The one comment that I found most interesting, is that mountain climbers try to minimize the risk by climbing up and down the mountain quickly (in case the weather changes on them). Basically they’ve decided to do something that they supposedly enjoy, then they rush through it in case things turn bad. Weird.

I recently read “Succeeding” by John T. Reed, and in it he made a similar comment. Basically when he was young he decided he wanted to have a net worth of $5 million. While working towards this he had to get quite aggressive, and got hit very badly by a real-estate market correction in Texas. He has a similar idea to the mountain climbers: Make a conservative goal, then accomplish it as quickly as you can to minimize your exposure to risk. The more money you want to be worth (the higher mountain you want to climb), the more risk you’re going to have to take because it’ll take you longer to get to the top. So he advocates only targeting a networth goal that you’d really need, not just a big number for the sake of a big number.

It seems to me that there’d have to be “risk mitigation” approaches, where you’re aggressive for short bursts with only part of your savings in order to get to a goal, then you ratchet back the aggression and try to fortify your position. When you’re ready to push towards the next “base camp” of wealth, you put money and time aside for the attempt, talk to people who have done it before, then try to push up to it as quickly as you can.

I assume the very first base camp is income being greater then expenses. This is kind of like digging yourself out of a pit before you start climbing the mountain, and luckily this wasn’t ever a position I was in.

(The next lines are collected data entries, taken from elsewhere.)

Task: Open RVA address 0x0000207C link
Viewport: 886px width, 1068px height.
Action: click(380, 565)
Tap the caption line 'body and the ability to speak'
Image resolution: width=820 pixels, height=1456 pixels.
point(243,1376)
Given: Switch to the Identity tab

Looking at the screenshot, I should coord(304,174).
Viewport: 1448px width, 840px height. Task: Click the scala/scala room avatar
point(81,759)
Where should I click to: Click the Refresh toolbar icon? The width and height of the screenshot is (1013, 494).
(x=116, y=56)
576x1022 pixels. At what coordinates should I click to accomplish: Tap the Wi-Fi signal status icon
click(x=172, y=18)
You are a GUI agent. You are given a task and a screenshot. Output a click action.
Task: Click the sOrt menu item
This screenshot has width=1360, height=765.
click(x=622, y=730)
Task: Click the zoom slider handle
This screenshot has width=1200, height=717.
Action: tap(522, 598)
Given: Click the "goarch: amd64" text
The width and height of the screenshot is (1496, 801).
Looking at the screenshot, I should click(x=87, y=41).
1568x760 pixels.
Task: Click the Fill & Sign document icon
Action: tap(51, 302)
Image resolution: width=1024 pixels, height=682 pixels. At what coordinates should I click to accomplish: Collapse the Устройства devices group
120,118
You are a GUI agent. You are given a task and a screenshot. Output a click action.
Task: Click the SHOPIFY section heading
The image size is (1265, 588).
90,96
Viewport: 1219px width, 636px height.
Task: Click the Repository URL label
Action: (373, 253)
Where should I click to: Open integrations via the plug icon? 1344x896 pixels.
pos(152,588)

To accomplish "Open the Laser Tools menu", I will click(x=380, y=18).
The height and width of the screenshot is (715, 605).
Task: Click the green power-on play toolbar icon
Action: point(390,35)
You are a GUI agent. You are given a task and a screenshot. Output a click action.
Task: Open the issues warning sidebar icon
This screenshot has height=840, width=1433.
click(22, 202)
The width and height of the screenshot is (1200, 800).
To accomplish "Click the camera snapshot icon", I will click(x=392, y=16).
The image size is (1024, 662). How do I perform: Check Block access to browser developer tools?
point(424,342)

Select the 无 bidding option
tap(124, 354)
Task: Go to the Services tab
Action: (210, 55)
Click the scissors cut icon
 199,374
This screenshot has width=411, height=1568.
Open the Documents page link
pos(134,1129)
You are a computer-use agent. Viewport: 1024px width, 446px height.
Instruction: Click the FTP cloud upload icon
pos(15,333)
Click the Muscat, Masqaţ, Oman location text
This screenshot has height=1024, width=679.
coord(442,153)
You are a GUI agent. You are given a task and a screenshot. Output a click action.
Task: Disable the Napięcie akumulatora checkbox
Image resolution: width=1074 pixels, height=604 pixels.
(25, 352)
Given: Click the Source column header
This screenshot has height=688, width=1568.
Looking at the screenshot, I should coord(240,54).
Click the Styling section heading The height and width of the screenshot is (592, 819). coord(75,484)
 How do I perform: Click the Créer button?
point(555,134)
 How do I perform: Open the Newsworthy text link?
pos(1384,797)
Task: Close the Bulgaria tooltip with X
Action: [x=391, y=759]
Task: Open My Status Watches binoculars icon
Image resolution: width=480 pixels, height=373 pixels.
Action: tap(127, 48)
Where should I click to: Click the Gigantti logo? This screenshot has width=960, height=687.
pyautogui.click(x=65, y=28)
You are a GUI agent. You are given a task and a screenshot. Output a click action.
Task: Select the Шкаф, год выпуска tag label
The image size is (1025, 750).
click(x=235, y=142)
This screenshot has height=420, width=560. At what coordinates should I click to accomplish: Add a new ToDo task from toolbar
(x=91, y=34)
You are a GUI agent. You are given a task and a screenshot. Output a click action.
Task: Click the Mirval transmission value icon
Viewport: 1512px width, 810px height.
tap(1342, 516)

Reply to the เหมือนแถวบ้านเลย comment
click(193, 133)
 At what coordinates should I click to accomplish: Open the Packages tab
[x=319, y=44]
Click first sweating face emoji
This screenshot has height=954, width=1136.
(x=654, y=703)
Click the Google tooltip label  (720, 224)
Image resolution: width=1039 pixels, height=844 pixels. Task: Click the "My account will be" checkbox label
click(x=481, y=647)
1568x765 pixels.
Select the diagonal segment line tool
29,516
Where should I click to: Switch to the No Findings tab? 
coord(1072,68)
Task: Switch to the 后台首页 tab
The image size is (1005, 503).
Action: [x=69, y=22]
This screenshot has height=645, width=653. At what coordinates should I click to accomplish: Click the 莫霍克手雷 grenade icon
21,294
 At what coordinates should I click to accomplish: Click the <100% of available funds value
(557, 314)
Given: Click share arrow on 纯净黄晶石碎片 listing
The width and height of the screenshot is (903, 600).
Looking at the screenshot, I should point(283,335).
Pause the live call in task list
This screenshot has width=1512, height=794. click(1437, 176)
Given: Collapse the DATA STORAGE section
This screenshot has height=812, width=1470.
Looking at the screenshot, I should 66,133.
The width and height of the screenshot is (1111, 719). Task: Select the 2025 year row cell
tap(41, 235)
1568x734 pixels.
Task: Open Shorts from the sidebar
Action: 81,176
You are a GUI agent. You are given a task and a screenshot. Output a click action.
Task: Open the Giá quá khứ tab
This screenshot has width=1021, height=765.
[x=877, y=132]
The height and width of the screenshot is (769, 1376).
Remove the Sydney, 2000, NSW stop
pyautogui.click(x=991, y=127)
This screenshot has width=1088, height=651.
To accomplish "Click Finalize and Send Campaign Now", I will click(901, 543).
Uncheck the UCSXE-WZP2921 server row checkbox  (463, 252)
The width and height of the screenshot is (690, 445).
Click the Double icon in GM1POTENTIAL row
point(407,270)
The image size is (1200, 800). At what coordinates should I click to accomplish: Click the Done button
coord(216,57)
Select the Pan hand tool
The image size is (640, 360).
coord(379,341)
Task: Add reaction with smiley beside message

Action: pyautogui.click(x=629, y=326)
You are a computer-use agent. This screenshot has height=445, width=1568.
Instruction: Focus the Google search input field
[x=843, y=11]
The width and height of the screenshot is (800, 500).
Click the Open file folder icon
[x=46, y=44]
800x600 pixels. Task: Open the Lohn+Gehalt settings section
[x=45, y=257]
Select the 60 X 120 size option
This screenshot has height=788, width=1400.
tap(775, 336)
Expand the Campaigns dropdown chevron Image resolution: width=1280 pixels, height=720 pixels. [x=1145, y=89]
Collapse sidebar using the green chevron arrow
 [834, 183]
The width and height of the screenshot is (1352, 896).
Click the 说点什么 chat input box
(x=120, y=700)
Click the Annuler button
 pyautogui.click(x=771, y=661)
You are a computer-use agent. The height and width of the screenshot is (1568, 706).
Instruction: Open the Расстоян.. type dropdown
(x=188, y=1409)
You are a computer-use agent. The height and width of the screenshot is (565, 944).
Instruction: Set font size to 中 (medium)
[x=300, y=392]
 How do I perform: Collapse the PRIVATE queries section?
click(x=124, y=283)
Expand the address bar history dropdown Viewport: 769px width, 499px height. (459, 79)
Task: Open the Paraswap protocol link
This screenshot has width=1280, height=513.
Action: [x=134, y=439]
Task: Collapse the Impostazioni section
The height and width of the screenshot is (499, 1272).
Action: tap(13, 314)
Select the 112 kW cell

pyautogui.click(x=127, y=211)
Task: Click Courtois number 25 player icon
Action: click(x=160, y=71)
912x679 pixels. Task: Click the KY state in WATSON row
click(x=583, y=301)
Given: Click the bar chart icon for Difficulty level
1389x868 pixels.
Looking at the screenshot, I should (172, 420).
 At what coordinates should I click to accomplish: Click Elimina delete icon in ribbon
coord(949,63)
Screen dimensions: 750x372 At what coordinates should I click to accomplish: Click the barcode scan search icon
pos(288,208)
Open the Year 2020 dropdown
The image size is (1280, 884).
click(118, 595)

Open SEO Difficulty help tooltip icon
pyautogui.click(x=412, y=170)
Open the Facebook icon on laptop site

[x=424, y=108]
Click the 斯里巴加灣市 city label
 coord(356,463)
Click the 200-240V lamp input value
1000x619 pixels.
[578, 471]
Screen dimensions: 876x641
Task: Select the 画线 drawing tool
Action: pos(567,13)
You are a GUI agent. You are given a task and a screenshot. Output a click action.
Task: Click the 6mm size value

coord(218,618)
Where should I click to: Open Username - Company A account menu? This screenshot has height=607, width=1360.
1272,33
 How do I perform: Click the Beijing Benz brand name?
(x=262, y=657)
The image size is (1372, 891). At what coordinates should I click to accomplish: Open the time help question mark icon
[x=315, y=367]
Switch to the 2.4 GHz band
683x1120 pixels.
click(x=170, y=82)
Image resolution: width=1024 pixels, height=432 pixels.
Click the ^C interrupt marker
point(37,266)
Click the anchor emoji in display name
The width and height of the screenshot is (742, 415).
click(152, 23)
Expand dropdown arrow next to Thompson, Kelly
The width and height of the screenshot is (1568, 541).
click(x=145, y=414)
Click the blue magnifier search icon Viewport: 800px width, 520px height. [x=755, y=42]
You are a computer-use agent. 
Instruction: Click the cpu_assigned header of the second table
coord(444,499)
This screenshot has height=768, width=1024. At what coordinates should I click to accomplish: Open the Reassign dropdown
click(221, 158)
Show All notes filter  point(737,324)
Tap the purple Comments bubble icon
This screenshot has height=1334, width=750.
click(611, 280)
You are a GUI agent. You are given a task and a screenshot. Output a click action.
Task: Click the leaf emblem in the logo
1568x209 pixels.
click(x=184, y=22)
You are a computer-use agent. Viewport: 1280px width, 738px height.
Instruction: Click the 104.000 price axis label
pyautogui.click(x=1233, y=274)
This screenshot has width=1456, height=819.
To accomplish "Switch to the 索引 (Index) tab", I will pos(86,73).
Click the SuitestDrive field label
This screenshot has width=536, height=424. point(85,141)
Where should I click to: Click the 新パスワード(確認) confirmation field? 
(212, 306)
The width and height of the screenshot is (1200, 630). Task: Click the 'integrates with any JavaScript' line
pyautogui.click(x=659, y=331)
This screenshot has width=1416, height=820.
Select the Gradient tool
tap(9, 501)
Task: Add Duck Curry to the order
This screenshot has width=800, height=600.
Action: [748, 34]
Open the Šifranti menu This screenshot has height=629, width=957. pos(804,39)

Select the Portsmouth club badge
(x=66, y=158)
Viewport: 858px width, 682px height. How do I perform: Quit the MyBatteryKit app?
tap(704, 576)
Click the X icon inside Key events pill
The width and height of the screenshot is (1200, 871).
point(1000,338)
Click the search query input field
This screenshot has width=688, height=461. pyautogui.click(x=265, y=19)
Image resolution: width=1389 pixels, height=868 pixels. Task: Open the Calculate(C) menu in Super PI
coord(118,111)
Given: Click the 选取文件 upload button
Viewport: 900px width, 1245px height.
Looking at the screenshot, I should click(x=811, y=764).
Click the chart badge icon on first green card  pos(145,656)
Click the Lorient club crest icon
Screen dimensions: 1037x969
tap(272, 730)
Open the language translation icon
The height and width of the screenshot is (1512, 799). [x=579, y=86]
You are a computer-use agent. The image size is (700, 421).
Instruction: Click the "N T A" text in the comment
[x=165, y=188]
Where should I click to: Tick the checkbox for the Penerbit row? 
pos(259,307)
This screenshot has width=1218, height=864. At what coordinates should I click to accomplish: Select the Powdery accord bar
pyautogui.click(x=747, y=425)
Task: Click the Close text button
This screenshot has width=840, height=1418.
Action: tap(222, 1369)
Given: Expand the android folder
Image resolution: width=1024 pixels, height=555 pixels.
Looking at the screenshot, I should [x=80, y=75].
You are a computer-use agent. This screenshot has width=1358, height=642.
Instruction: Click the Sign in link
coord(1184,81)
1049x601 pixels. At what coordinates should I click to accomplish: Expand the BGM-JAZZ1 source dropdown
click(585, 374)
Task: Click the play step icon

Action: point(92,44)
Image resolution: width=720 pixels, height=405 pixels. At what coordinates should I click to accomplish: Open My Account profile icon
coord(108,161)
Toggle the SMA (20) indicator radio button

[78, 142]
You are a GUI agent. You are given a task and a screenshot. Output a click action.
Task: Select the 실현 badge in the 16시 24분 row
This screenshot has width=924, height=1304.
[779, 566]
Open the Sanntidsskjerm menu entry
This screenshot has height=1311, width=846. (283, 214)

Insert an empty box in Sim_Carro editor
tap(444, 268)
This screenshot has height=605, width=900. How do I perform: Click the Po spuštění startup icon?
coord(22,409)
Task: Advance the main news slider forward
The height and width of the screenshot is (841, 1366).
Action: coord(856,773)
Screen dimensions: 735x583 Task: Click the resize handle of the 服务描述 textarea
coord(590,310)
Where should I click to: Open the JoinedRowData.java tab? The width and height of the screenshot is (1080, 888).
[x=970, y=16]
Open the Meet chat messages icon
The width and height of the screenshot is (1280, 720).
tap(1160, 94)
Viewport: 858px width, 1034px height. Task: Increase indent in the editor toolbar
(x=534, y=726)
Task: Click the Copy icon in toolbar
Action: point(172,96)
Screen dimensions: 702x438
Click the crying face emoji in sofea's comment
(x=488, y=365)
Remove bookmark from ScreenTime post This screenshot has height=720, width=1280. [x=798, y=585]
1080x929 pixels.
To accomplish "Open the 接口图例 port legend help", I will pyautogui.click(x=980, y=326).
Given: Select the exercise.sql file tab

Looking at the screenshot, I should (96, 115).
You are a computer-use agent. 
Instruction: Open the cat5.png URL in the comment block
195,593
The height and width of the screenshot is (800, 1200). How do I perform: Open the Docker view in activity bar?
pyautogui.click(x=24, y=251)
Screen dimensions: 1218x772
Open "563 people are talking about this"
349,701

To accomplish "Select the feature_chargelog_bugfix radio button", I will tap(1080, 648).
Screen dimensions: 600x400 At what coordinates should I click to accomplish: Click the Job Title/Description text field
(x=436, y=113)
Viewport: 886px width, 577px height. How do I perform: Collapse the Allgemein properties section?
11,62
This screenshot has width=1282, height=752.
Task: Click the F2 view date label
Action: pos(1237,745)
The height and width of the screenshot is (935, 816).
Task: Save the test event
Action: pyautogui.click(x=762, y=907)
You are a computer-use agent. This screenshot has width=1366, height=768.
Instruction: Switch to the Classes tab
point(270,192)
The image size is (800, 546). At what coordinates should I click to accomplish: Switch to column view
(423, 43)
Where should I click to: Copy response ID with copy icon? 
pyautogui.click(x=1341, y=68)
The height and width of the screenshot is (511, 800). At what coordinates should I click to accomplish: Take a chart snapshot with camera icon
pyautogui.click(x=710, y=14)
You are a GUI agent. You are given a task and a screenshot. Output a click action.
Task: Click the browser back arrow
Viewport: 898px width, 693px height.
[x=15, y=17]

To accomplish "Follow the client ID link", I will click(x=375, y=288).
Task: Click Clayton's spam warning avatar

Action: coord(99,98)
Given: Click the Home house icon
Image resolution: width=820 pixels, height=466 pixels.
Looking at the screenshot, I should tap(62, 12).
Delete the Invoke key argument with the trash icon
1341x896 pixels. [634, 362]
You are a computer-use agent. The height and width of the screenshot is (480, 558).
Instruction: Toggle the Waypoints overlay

A Everest summit attempt would be getting onto the Forbes 400 I guess.

I’m not sure if this is a reasonable metaphor for accumulating wealth or not. My currently goal is the second base camp of passive income being equal to expenses. My “hustle” over the next 2 years could be to keep working contracts, even if they aren’t terribly interesting, keeping my cost-of-living down, buying blue-chip dividends, and trying to get a couple more investment properties similar to my current one in order to reach the first base camp of wealth accumulation (retirement basically).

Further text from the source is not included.